Another Dutch-born artist by the name of Jacob Hendrik Pierneef came in to prominence during the first years of the 1900s. Pierneef brought the representation of landscapes and a geometric evenness about his work that stood out amongst the others.
Though their class was predominantly male-dominated, female South African artists still shone through the others – Maggie Laubscher, born in the Malmesbury region of Cape Town, and Irma Stern, born in Schweizer-Renecke, gave an alternate look for the new art approach that was being taken by the South African artists by utilizing their own techniques and visions of expressionism and of post-impressionism (Arnold 33). The colors chosen by these two were drastically, yet fantastically, bold in their own rights, reaching out with their own personal perspectives and points of views, unlike the usual, more suitable art (Arnold 34).
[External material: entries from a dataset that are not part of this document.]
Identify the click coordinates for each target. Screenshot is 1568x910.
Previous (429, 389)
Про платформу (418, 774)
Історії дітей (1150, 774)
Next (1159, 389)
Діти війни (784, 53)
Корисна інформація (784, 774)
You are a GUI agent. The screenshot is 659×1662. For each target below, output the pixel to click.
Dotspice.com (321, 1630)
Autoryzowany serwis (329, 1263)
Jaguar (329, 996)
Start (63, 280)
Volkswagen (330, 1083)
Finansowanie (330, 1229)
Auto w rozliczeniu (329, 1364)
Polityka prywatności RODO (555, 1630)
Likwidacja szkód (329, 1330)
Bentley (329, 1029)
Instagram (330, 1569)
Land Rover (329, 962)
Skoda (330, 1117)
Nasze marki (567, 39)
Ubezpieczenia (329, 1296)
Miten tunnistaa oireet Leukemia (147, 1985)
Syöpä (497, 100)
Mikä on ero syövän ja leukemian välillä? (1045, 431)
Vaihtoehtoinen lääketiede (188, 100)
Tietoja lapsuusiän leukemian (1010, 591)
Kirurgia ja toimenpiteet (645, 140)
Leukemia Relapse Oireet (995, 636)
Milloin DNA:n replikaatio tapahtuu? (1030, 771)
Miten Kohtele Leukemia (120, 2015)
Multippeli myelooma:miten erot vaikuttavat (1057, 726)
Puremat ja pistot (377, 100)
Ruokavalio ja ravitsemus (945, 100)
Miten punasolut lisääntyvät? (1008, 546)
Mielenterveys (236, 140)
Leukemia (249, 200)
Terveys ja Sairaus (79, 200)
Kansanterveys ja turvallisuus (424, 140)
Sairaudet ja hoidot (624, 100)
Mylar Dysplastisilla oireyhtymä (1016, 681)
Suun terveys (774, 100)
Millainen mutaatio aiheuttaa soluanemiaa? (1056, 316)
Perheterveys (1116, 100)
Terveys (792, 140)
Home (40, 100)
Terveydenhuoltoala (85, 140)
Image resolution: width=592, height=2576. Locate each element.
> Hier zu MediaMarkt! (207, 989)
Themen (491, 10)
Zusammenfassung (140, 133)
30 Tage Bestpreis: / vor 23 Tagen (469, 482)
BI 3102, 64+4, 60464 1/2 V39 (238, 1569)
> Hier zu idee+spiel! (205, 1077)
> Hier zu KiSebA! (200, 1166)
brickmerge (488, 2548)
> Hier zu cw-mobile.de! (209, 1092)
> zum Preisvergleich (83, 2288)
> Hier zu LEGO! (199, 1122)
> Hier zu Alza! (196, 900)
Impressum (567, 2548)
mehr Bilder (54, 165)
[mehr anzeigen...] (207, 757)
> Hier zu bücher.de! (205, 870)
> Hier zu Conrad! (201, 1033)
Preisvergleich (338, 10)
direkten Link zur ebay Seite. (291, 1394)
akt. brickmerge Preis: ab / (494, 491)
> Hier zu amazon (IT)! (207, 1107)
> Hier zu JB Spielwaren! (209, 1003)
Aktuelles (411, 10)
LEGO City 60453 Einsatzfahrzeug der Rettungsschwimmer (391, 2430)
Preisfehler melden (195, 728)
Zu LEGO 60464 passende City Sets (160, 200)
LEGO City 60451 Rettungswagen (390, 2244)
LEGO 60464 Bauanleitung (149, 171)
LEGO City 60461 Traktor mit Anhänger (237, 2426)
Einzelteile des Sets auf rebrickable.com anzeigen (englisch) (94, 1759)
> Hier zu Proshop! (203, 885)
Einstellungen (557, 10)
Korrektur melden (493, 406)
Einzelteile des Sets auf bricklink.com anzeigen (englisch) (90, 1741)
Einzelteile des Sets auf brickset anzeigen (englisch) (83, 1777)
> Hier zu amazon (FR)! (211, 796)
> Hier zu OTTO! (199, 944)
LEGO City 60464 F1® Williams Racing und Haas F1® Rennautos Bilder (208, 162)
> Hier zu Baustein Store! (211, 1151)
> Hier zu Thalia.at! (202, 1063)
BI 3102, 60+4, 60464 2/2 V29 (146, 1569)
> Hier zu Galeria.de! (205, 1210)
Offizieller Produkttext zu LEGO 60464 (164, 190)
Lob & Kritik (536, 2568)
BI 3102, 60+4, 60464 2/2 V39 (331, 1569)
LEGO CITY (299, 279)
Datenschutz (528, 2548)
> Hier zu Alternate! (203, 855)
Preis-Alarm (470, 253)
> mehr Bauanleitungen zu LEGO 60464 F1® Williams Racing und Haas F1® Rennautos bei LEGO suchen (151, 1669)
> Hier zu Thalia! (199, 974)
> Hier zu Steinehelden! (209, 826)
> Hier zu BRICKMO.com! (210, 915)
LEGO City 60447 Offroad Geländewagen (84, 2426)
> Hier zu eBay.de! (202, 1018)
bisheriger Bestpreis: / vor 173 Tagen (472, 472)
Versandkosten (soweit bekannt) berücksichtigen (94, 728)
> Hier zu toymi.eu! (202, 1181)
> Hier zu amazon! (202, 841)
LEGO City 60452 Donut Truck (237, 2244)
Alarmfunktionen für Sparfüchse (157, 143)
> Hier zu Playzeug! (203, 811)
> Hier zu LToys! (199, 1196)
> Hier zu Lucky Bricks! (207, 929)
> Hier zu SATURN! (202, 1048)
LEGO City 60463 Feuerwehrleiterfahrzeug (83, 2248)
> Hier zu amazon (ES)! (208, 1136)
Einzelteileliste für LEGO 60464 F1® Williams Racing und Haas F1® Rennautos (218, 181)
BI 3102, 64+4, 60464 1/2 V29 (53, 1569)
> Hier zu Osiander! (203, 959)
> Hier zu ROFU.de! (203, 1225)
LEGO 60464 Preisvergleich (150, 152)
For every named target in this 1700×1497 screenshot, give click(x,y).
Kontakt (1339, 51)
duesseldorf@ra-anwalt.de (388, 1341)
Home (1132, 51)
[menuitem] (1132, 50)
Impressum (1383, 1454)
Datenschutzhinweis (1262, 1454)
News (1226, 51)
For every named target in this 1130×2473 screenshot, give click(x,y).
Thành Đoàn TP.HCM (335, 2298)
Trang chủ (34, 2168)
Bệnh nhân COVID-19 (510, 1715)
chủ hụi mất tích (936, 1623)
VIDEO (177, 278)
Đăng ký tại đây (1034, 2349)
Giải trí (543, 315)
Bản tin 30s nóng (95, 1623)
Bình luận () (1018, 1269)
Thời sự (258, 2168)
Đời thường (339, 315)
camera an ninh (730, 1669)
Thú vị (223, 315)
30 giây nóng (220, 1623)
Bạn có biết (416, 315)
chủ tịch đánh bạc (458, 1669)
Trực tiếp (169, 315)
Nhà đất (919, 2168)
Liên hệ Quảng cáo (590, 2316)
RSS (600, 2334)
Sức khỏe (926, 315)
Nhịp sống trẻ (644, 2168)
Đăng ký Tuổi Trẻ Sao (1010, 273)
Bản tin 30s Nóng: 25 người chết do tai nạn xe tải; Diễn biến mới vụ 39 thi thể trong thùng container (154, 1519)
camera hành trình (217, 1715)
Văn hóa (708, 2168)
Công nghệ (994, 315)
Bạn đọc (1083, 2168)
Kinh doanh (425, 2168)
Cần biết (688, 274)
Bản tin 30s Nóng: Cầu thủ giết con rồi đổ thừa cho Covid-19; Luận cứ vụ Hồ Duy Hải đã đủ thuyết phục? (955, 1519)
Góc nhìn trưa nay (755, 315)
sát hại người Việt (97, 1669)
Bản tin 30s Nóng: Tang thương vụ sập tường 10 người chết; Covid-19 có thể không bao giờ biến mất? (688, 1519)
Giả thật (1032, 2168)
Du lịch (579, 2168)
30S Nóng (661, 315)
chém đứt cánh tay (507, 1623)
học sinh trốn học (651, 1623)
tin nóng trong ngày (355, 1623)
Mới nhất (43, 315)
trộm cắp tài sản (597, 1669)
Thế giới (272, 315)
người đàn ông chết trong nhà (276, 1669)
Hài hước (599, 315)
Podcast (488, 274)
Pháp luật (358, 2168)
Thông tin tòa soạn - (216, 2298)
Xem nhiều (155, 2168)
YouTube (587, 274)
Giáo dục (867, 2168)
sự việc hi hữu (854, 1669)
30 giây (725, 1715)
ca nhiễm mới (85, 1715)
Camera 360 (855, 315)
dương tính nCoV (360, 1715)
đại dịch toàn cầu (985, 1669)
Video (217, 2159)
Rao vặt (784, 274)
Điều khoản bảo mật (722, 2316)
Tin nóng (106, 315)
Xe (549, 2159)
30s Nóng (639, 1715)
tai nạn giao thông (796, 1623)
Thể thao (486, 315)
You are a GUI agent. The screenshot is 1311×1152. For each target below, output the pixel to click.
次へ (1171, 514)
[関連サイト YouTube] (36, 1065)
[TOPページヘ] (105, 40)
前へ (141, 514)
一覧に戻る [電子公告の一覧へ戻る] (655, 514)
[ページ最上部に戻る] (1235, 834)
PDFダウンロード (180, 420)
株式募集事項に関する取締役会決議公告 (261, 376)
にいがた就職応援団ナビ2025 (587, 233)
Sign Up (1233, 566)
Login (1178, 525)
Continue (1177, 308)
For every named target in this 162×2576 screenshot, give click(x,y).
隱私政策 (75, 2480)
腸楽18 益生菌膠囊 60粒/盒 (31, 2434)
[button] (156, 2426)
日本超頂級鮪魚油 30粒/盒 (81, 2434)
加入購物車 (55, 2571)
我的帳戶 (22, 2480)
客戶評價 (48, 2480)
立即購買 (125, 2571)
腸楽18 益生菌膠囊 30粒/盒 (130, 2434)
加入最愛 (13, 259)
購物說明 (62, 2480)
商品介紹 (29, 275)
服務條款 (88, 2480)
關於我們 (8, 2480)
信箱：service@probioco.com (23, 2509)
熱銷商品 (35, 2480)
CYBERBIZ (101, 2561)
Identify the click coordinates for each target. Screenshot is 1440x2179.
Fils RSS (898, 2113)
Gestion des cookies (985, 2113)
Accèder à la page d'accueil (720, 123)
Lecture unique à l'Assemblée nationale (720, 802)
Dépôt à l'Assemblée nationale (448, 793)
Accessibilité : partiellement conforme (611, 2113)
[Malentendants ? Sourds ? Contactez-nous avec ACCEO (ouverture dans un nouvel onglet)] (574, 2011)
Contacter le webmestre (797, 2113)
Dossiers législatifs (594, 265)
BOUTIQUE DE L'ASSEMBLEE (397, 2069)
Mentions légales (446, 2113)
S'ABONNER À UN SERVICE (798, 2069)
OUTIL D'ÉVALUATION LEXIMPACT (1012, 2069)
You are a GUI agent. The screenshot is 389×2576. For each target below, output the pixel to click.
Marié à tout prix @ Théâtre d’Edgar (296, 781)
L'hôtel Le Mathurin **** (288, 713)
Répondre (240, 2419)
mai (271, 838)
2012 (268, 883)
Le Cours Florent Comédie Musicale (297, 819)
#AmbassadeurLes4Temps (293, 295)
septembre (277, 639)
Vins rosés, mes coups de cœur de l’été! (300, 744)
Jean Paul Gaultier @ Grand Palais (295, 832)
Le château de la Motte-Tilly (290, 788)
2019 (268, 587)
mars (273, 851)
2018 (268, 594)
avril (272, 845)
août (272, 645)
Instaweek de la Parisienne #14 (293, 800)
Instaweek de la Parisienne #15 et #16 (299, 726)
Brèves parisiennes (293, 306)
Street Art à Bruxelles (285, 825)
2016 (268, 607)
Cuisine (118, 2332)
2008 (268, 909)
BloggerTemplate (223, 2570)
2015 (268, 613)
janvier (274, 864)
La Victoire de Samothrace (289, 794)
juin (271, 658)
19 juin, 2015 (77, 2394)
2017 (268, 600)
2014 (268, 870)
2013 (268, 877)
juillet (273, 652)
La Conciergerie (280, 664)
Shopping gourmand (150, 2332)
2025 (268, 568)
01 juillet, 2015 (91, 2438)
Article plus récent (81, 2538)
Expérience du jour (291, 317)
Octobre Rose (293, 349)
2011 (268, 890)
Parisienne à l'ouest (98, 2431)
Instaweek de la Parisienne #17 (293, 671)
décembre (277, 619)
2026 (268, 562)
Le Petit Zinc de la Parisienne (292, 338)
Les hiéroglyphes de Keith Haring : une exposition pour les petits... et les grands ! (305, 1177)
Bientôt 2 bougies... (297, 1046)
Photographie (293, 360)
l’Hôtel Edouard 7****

A new change and removal of certain limitations was to be taken place as the years of apartheid created more diversity in the art form. The paintings of South African landscapes was forwarded and advanced; abstract art took on a role for many artists because of its threads of independence from the normal images, thus giving each artist that went along with this theme more connections to being different. With the troubles and struggles burdening some of the artists, they in turn, laid the feelings of their troubled emotions down. Unfortunately during this time, numerous Black artists that indeed had much potential in them were neglected and shunned as they were seen as untrained and unfit to carry on with professional art. Therefore, their era of art was sadly built and overshadowed majorly by whites instead of by themselves. Still, Black artists like Gerard Sekoto and George Pemba are recognized as being powerful and just as important as other artists of their time. These two rejected the mixed South African-European arts and artists, and in its place, they drove and returned the art form directly back to its home.